Pick out every line of the material that contains the word "Proudly" and copy each of those lines in full.

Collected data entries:
§ §
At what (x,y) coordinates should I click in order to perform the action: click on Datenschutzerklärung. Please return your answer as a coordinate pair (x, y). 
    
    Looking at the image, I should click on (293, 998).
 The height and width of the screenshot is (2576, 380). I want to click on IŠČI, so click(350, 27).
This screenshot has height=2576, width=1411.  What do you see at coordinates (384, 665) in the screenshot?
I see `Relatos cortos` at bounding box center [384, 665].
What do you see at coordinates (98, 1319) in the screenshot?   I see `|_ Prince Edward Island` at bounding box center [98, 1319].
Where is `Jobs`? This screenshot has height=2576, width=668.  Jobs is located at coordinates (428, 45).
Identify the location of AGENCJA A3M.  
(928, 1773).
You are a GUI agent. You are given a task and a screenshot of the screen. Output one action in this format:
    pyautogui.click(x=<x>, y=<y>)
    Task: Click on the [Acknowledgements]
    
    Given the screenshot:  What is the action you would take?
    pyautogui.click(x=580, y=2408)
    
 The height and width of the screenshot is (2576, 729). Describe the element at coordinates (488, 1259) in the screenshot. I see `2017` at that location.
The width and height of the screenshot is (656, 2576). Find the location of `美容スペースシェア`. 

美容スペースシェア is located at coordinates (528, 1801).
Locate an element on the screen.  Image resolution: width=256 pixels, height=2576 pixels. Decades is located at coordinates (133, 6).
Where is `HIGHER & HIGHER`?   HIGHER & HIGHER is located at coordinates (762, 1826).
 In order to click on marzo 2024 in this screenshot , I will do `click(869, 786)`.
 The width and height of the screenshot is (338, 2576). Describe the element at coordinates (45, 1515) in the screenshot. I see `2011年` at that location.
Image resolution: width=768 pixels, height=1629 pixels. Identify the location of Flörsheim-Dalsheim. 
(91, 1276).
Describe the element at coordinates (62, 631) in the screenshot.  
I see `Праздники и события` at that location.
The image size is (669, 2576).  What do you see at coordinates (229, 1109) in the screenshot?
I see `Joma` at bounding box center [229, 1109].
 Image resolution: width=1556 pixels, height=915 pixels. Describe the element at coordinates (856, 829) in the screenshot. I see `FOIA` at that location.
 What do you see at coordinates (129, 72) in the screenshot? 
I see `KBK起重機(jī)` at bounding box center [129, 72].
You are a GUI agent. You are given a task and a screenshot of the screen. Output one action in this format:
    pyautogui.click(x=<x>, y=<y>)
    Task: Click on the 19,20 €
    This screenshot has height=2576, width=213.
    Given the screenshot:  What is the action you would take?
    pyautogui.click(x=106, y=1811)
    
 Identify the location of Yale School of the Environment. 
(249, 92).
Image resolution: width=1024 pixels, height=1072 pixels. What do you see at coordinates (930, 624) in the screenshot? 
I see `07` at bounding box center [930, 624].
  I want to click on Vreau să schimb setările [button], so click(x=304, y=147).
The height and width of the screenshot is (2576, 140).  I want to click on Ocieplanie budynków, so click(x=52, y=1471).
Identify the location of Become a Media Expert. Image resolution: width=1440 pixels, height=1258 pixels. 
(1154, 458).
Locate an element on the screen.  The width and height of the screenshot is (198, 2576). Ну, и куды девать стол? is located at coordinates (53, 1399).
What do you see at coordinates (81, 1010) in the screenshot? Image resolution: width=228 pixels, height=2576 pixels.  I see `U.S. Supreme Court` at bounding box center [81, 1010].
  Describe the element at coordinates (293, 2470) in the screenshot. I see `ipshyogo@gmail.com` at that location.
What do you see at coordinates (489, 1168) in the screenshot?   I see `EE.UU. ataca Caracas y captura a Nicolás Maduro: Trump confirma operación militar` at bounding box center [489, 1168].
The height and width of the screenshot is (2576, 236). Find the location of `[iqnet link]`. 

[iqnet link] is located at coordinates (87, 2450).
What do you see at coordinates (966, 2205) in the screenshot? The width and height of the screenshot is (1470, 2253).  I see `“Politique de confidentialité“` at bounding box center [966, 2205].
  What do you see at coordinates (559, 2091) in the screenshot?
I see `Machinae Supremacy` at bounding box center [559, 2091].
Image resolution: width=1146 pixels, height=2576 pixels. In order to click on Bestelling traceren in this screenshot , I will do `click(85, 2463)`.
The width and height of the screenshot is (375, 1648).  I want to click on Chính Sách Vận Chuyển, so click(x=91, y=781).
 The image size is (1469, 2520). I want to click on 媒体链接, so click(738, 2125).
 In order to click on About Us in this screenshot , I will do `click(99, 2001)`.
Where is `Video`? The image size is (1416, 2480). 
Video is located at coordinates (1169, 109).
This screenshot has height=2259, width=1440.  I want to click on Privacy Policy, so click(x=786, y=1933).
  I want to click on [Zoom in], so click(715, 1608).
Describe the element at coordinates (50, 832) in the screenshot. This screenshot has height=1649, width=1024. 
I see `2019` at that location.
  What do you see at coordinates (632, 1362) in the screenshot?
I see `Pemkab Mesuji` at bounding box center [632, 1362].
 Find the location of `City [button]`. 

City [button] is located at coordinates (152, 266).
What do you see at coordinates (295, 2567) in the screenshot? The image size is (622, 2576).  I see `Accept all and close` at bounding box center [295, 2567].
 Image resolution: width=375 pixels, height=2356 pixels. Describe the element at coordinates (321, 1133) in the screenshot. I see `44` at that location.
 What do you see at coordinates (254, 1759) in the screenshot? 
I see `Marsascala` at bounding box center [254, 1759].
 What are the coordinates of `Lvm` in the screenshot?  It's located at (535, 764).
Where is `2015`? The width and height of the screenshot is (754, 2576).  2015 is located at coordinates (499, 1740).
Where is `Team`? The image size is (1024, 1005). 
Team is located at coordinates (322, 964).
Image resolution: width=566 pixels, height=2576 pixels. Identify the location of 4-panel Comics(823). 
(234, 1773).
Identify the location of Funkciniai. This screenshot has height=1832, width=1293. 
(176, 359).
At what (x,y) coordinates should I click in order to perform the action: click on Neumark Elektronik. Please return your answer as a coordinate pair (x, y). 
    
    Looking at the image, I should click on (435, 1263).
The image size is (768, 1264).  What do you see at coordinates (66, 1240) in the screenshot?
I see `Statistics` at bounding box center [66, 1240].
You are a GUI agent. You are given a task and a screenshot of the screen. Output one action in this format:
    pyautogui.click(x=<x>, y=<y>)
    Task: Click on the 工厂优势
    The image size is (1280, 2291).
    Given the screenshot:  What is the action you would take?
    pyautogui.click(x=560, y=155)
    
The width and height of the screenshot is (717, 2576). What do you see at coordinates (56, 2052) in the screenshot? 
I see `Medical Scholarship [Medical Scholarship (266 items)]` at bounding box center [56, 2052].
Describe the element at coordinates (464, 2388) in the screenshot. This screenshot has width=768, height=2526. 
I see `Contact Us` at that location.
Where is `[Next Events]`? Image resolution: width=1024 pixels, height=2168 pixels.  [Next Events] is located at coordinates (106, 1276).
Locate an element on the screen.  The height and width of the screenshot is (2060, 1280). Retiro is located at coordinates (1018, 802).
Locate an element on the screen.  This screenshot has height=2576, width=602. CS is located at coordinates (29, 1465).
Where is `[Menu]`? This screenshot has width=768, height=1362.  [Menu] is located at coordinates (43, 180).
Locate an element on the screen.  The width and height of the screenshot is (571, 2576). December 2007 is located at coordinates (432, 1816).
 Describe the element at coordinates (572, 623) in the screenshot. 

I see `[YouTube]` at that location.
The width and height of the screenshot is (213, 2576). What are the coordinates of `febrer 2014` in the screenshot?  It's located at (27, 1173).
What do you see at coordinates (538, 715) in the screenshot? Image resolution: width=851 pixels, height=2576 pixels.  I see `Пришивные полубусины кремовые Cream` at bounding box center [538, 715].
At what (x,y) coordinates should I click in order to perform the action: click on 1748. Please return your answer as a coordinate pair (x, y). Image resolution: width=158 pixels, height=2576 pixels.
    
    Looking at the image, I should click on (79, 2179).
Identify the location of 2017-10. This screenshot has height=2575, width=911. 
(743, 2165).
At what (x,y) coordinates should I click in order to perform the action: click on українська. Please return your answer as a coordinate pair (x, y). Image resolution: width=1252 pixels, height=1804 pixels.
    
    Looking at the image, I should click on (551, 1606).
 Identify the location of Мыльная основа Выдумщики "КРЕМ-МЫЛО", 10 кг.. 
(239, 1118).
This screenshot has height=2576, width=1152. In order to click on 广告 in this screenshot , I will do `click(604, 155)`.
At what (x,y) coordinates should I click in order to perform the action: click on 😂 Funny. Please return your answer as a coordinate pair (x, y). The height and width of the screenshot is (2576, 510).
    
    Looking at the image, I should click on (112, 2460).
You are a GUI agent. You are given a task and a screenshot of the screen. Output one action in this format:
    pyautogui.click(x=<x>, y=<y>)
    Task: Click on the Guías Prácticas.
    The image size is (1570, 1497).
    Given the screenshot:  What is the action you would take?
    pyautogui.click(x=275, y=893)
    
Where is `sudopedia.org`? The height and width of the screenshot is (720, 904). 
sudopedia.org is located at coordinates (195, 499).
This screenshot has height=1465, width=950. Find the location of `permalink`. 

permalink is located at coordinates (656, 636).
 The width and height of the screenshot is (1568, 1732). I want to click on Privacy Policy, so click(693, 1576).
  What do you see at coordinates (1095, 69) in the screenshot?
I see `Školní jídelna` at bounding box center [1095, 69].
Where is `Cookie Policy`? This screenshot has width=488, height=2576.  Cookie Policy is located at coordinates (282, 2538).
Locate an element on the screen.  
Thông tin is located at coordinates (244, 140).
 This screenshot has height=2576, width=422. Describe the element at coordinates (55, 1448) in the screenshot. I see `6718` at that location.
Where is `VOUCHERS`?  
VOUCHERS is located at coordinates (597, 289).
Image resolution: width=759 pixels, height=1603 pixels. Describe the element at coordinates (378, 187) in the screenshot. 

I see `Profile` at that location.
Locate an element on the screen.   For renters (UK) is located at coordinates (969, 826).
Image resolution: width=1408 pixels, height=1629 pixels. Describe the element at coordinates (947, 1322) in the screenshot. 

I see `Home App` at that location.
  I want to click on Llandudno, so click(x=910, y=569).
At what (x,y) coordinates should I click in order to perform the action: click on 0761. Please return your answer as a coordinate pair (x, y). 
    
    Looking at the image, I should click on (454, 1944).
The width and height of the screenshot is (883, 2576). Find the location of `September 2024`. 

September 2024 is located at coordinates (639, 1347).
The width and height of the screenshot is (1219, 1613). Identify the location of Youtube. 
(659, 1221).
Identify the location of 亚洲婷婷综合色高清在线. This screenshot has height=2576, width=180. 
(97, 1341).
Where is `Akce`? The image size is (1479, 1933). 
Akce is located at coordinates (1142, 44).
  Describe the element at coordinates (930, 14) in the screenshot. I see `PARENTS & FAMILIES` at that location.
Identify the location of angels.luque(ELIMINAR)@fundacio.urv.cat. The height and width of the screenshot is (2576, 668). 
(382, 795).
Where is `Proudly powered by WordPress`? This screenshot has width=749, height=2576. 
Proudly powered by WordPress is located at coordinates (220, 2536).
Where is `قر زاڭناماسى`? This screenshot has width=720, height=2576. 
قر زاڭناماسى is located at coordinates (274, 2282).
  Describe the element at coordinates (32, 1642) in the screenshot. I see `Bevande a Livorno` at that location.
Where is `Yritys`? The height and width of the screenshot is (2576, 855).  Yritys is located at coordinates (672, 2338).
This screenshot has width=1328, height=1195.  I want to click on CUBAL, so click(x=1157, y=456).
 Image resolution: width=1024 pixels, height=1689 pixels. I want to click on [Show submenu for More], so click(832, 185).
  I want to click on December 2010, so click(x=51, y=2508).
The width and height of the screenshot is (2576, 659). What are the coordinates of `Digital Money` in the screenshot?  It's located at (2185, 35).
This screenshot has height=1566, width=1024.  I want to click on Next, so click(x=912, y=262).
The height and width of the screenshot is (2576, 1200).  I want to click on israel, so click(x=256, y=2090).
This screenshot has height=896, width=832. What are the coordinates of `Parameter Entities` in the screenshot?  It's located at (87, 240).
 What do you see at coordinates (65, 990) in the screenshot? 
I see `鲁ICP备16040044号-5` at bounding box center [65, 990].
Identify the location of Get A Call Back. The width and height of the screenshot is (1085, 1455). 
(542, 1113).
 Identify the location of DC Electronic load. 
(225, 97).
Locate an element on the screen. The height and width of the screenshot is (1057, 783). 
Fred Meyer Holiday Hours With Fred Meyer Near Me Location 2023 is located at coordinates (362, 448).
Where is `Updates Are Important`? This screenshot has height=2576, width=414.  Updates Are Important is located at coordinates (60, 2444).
§ §
» Answer to this exercise
Where is `Proudly powered by WordPress`? This screenshot has width=749, height=2576. 
Proudly powered by WordPress is located at coordinates (220, 2536).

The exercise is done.